Gizmondo main menu screen running on low battery

==Technical specifications==

- Display: 72 mm (2.8 inch) TFT screen
- Resolution: 320 × 240 pixels
- CPU: Samsung S3C2440 ARM9 processor running at 400 MHz
- Graphics: Nvidia GoForce 3D 4500
- Graphics RAM: 1.2 MB 128-bit SRAM
- Graphics Performance: 1,000,000 polygons per second
- RAM: 64 MB 16-bit SDRAM
- ROM: 64 MB
- Sound: Built-in speaker
- Communication: Bluetooth class 2 for multiplayer gaming, GSM tri-band
- Ports: Stereo headset socket, Mini-USB client, SD flash card reader
- Power: Removable battery
- Temperature Range: 32–130 F
- OS: Windows CE
- Multimedia: MPEG 4 video playback, ability to play back MP3, WAV and MIDI files via Windows Media Player 9
- JPEG camera
- Removable SIM card
- GPS tracking application
- GPRS mapping application
- GPRS Class 10
- SMS
- MMS receive and send
- WAP 2.0
- Polyphonic ring tones
- Flight mode

==Successor==
Former Tiger Telematics chairman Carl Freer announced to a Swedish newspaper in November 2007 his intentions for a new Gizmondo, and said there were already 35 games in place, a manufacturing base in Shenzhen, China, and that he hoped the handheld would retail at US$99.

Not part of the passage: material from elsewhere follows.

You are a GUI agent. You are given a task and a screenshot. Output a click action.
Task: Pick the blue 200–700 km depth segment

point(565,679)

The original planned launch date was May 2008, but this was quickly pushed back to November 2008, along with details of a new company, Media Power, behind the launch, headed by Carl Freer and his Swedish partner Mikael Ljungman, with development apparently proceeding according to the new schedule at least until September. By December 2008, the console had still not appeared, which Freer blamed on the 2008 financial crisis. The device was delayed to 2009 as a result. The latest design prototype turned it into a smartphone running both Windows CE or Google Android.

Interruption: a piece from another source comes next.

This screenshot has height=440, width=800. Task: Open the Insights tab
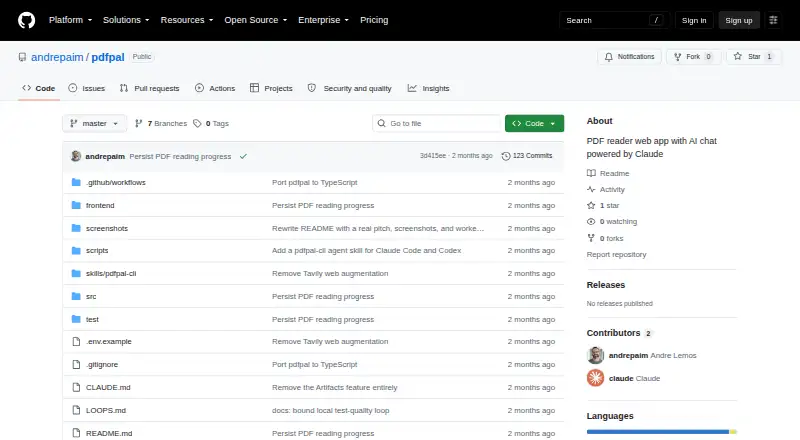point(429,88)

However, since then the Media Power website went offline. Co-founder Mikael Ljungman was later arrested, extradited to Denmark and convicted of serious fraud due to his activities at IT Factory. Nothing more has been announced about the device by Freer, effectively confirming its cancellation.

==In popular culture==
A reference to the Gizmondo is made in the British movie Goal!, when a meeting takes place in a Gizmondo store.